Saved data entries
----------
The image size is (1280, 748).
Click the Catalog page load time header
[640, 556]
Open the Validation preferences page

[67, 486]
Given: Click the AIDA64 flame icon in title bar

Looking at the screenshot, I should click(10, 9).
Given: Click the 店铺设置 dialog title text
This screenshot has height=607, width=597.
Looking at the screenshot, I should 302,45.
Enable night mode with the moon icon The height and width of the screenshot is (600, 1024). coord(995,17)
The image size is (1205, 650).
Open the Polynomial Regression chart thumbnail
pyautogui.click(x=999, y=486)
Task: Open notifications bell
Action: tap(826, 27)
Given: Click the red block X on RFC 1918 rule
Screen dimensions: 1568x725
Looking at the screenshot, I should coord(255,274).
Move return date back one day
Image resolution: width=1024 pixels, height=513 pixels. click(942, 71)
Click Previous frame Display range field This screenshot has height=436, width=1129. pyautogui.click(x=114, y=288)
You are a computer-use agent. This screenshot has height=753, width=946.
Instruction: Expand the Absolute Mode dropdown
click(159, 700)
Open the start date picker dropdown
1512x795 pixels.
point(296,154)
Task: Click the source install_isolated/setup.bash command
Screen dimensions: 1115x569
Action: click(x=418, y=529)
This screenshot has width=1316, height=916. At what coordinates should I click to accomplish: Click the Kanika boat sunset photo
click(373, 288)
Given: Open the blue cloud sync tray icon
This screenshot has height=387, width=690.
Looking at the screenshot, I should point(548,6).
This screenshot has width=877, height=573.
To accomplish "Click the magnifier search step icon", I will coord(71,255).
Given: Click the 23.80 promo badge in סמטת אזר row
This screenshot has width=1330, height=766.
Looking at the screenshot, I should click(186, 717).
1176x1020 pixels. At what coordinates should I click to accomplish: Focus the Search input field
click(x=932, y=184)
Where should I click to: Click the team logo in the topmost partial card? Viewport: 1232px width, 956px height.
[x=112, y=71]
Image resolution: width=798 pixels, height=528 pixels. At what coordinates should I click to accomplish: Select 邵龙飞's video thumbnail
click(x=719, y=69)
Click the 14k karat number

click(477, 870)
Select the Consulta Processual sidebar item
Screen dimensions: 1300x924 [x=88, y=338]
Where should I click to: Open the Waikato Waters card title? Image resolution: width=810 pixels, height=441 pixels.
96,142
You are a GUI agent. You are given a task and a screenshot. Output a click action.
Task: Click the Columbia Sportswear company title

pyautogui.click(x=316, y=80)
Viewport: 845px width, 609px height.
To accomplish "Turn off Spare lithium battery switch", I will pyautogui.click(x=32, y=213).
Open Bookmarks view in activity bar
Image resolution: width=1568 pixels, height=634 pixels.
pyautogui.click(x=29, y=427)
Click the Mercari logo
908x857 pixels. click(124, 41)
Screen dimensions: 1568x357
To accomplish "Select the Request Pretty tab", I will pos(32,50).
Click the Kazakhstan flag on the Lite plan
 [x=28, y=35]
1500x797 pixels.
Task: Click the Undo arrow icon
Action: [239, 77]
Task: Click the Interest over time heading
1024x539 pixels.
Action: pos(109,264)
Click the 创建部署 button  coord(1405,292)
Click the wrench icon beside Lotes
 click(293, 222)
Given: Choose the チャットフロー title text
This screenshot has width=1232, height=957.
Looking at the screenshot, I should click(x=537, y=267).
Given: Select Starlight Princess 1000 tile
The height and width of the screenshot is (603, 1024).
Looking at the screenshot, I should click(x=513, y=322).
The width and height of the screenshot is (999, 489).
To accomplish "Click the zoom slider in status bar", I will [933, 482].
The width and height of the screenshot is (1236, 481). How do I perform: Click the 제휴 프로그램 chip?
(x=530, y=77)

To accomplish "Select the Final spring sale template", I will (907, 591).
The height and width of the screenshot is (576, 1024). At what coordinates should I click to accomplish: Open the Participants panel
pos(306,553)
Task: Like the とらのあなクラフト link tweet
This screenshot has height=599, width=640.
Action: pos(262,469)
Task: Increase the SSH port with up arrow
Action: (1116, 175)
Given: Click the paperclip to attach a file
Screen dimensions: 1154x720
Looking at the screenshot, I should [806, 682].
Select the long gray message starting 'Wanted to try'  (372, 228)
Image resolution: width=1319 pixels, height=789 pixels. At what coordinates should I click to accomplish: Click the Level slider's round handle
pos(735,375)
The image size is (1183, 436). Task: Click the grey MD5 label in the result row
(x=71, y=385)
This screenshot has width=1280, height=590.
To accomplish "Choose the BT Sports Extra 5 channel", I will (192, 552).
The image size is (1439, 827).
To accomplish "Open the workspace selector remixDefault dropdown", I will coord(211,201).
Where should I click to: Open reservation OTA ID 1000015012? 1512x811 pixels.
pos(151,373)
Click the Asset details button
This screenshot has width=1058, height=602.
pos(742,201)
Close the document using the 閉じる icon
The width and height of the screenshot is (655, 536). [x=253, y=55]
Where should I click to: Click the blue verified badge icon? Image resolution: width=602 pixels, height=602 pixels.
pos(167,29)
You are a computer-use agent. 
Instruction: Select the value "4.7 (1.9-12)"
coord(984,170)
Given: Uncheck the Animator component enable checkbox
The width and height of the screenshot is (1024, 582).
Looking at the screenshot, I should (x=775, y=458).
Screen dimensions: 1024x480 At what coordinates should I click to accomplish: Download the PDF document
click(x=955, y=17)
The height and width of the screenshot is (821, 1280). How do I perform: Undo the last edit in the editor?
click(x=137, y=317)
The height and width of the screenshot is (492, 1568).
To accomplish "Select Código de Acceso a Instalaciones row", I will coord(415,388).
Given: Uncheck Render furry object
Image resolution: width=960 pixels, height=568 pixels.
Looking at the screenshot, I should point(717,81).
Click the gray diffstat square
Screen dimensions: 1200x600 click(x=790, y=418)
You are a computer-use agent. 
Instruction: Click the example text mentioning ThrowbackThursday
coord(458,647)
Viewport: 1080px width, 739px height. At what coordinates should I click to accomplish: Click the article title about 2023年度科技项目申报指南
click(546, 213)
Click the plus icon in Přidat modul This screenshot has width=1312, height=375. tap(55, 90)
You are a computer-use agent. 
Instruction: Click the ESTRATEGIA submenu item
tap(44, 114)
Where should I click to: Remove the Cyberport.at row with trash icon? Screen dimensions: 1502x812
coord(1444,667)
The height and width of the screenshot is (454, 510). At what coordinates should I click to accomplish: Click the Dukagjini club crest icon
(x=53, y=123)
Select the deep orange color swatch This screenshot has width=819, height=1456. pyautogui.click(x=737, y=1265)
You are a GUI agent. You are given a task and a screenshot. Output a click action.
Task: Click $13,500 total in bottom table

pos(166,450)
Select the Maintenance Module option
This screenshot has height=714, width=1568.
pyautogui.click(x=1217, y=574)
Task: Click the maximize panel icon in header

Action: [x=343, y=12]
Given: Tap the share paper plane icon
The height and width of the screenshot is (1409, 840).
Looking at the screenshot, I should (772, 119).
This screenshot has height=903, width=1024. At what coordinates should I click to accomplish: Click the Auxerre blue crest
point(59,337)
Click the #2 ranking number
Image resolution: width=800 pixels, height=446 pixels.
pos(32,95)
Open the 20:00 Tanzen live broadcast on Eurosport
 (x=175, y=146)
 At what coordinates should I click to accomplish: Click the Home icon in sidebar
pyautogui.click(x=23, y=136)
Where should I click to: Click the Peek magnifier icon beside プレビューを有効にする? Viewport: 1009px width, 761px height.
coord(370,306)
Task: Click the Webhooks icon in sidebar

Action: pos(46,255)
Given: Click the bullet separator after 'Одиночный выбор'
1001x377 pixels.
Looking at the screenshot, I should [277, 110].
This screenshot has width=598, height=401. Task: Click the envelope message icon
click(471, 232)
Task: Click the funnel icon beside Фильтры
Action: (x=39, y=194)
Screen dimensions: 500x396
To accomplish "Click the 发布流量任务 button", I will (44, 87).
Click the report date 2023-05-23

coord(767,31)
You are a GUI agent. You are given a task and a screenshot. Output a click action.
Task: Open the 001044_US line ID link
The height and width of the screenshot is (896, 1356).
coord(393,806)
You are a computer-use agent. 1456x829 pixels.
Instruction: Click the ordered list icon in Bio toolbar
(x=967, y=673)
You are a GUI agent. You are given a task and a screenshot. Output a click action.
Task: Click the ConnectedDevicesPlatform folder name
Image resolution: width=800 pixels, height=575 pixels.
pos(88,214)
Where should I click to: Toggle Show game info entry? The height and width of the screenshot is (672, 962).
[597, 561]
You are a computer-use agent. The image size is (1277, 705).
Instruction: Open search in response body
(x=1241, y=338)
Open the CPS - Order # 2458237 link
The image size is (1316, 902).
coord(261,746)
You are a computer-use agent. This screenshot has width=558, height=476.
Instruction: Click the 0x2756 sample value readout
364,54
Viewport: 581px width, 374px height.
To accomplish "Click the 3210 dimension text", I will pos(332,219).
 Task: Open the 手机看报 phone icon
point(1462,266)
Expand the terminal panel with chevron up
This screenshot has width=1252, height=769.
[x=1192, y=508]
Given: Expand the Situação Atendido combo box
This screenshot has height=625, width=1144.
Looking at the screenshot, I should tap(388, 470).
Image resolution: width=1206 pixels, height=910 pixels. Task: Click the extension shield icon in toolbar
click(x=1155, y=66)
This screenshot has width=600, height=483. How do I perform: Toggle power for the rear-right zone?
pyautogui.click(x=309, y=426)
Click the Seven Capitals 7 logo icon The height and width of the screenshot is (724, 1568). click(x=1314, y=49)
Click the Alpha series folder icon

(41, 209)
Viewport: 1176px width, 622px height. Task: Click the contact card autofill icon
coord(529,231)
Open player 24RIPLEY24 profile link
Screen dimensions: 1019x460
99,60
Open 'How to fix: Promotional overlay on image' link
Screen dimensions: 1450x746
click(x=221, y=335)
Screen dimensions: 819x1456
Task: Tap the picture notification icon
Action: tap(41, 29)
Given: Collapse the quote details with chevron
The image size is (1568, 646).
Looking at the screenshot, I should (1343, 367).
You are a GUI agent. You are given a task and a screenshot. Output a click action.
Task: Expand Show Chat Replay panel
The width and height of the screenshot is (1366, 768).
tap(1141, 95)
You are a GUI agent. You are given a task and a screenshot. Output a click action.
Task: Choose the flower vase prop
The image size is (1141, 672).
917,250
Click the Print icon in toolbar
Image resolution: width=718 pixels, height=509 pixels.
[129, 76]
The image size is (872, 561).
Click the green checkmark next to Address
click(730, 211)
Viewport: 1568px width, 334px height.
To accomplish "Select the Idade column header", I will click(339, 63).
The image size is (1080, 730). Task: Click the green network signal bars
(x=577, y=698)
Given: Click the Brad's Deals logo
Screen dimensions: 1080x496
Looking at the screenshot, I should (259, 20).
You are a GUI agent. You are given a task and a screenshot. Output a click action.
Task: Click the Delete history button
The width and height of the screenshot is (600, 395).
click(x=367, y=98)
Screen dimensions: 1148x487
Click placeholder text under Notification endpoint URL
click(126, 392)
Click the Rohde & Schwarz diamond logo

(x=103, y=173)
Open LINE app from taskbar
----------
** What the task requires **
Please determine the number of lines in the records above that include the string "computer", and answer with that number only.

** Output for this task **
7